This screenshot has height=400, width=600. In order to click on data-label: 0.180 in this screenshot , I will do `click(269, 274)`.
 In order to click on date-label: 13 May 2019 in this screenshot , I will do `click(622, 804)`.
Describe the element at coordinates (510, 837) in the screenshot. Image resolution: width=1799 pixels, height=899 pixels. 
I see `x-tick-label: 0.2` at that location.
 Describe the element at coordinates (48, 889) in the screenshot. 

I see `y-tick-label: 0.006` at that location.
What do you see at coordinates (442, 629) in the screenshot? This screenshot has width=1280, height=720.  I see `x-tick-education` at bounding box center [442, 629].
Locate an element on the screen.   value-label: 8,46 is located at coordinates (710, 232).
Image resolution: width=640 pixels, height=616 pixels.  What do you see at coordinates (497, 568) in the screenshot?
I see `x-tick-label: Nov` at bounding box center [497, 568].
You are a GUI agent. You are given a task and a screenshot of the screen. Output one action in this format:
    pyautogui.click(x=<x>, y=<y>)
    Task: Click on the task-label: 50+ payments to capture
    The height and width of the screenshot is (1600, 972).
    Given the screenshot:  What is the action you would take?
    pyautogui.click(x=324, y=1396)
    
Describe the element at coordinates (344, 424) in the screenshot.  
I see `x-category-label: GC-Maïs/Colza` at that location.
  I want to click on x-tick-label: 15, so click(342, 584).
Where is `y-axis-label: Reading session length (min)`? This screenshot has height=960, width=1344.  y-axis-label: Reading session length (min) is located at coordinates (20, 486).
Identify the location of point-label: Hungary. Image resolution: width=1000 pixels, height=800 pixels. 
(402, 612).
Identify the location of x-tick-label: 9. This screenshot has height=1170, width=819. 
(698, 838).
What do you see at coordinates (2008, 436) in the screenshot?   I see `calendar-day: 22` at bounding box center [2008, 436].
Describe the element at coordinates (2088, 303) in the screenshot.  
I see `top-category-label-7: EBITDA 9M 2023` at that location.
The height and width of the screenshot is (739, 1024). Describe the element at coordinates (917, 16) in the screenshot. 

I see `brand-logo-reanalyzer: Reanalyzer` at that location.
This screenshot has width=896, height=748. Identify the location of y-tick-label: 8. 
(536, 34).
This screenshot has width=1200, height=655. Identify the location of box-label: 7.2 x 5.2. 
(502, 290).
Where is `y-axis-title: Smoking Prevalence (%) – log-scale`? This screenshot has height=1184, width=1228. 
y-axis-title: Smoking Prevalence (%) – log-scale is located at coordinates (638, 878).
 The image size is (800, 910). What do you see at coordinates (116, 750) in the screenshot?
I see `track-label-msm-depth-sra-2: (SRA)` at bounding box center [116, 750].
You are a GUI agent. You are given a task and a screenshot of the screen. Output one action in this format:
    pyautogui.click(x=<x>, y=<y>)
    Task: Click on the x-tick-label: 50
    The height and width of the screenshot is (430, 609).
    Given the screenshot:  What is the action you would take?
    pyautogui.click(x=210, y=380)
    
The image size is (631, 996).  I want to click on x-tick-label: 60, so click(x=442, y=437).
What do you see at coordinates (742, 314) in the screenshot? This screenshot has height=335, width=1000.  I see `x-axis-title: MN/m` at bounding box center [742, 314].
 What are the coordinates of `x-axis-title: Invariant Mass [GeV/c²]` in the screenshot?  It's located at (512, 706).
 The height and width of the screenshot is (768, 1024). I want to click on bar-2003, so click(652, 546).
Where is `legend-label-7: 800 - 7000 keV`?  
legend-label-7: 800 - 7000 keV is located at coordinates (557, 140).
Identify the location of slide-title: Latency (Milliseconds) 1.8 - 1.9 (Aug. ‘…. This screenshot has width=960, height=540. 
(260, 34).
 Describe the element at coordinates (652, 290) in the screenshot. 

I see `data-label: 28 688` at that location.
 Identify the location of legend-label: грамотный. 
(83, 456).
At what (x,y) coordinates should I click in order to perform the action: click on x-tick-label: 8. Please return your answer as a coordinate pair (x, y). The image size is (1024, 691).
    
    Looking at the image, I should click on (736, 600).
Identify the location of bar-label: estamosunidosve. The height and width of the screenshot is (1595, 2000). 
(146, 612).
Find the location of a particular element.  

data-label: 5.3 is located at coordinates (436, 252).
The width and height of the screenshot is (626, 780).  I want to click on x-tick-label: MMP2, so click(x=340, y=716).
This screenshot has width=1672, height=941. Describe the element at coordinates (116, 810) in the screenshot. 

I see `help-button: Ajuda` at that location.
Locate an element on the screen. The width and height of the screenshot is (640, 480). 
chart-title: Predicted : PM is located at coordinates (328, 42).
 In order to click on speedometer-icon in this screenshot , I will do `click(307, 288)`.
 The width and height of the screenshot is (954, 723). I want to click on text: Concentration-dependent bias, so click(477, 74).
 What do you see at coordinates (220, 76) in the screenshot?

----

# AIM OF THE EXERCISE
Arrange the entries above as a numbered list, leaving out any blank lines.

# TASK OUTPUT
1. This screenshot has height=400, width=600. In order to click on data-label: 0.180 in this screenshot , I will do `click(269, 274)`.
2.  In order to click on date-label: 13 May 2019 in this screenshot , I will do `click(622, 804)`.
3. Describe the element at coordinates (510, 837) in the screenshot. Image resolution: width=1799 pixels, height=899 pixels. 
4. I see `x-tick-label: 0.2` at that location.
5.  Describe the element at coordinates (48, 889) in the screenshot. 
6. I see `y-tick-label: 0.006` at that location.
7. What do you see at coordinates (442, 629) in the screenshot? This screenshot has width=1280, height=720.  I see `x-tick-education` at bounding box center [442, 629].
8. Locate an element on the screen.   value-label: 8,46 is located at coordinates (710, 232).
9. Image resolution: width=640 pixels, height=616 pixels.  What do you see at coordinates (497, 568) in the screenshot?
10. I see `x-tick-label: Nov` at bounding box center [497, 568].
11. You are a GUI agent. You are given a task and a screenshot of the screen. Output one action in this format:
12.     pyautogui.click(x=<x>, y=<y>)
13.     Task: Click on the task-label: 50+ payments to capture
14.     The height and width of the screenshot is (1600, 972).
15.     Given the screenshot:  What is the action you would take?
16.     pyautogui.click(x=324, y=1396)
17. Describe the element at coordinates (344, 424) in the screenshot.  
18. I see `x-category-label: GC-Maïs/Colza` at that location.
19.   I want to click on x-tick-label: 15, so click(342, 584).
20. Where is `y-axis-label: Reading session length (min)`? This screenshot has height=960, width=1344.  y-axis-label: Reading session length (min) is located at coordinates (20, 486).
21. Identify the location of point-label: Hungary. Image resolution: width=1000 pixels, height=800 pixels. 
22. (402, 612).
23. Identify the location of x-tick-label: 9. This screenshot has height=1170, width=819. 
24. (698, 838).
25. What do you see at coordinates (2008, 436) in the screenshot?   I see `calendar-day: 22` at bounding box center [2008, 436].
26. Describe the element at coordinates (2088, 303) in the screenshot.  
27. I see `top-category-label-7: EBITDA 9M 2023` at that location.
28. The height and width of the screenshot is (739, 1024). Describe the element at coordinates (917, 16) in the screenshot. 
29. I see `brand-logo-reanalyzer: Reanalyzer` at that location.
30. This screenshot has width=896, height=748. Identify the location of y-tick-label: 8. 
31. (536, 34).
32. This screenshot has width=1200, height=655. Identify the location of box-label: 7.2 x 5.2. 
33. (502, 290).
34. Where is `y-axis-title: Smoking Prevalence (%) – log-scale`? This screenshot has height=1184, width=1228. 
35. y-axis-title: Smoking Prevalence (%) – log-scale is located at coordinates (638, 878).
36.  The image size is (800, 910). What do you see at coordinates (116, 750) in the screenshot?
37. I see `track-label-msm-depth-sra-2: (SRA)` at bounding box center [116, 750].
38. You are a GUI agent. You are given a task and a screenshot of the screen. Output one action in this format:
39.     pyautogui.click(x=<x>, y=<y>)
40.     Task: Click on the x-tick-label: 50
41.     The height and width of the screenshot is (430, 609).
42.     Given the screenshot:  What is the action you would take?
43.     pyautogui.click(x=210, y=380)
44. The image size is (631, 996).  I want to click on x-tick-label: 60, so click(x=442, y=437).
45. What do you see at coordinates (742, 314) in the screenshot? This screenshot has height=335, width=1000.  I see `x-axis-title: MN/m` at bounding box center [742, 314].
46.  What are the coordinates of `x-axis-title: Invariant Mass [GeV/c²]` in the screenshot?  It's located at (512, 706).
47.  The height and width of the screenshot is (768, 1024). I want to click on bar-2003, so click(652, 546).
48. Where is `legend-label-7: 800 - 7000 keV`?  
49. legend-label-7: 800 - 7000 keV is located at coordinates (557, 140).
50. Identify the location of slide-title: Latency (Milliseconds) 1.8 - 1.9 (Aug. ‘…. This screenshot has width=960, height=540. 
51. (260, 34).
52.  Describe the element at coordinates (652, 290) in the screenshot. 
53. I see `data-label: 28 688` at that location.
54.  Identify the location of legend-label: грамотный. 
55. (83, 456).
56. At what (x,y) coordinates should I click in order to perform the action: click on x-tick-label: 8. Please return your answer as a coordinate pair (x, y). The image size is (1024, 691).
57.     Looking at the image, I should click on (736, 600).
58. Identify the location of bar-label: estamosunidosve. The height and width of the screenshot is (1595, 2000). 
59. (146, 612).
60. Find the location of a particular element.  
61. data-label: 5.3 is located at coordinates (436, 252).
62. The width and height of the screenshot is (626, 780).  I want to click on x-tick-label: MMP2, so click(x=340, y=716).
63. This screenshot has width=1672, height=941. Describe the element at coordinates (116, 810) in the screenshot. 
64. I see `help-button: Ajuda` at that location.
65. Locate an element on the screen. The width and height of the screenshot is (640, 480). 
66. chart-title: Predicted : PM is located at coordinates (328, 42).
67.  In order to click on speedometer-icon in this screenshot , I will do `click(307, 288)`.
68.  The width and height of the screenshot is (954, 723). I want to click on text: Concentration-dependent bias, so click(477, 74).
69.  What do you see at coordinates (220, 76) in the screenshot?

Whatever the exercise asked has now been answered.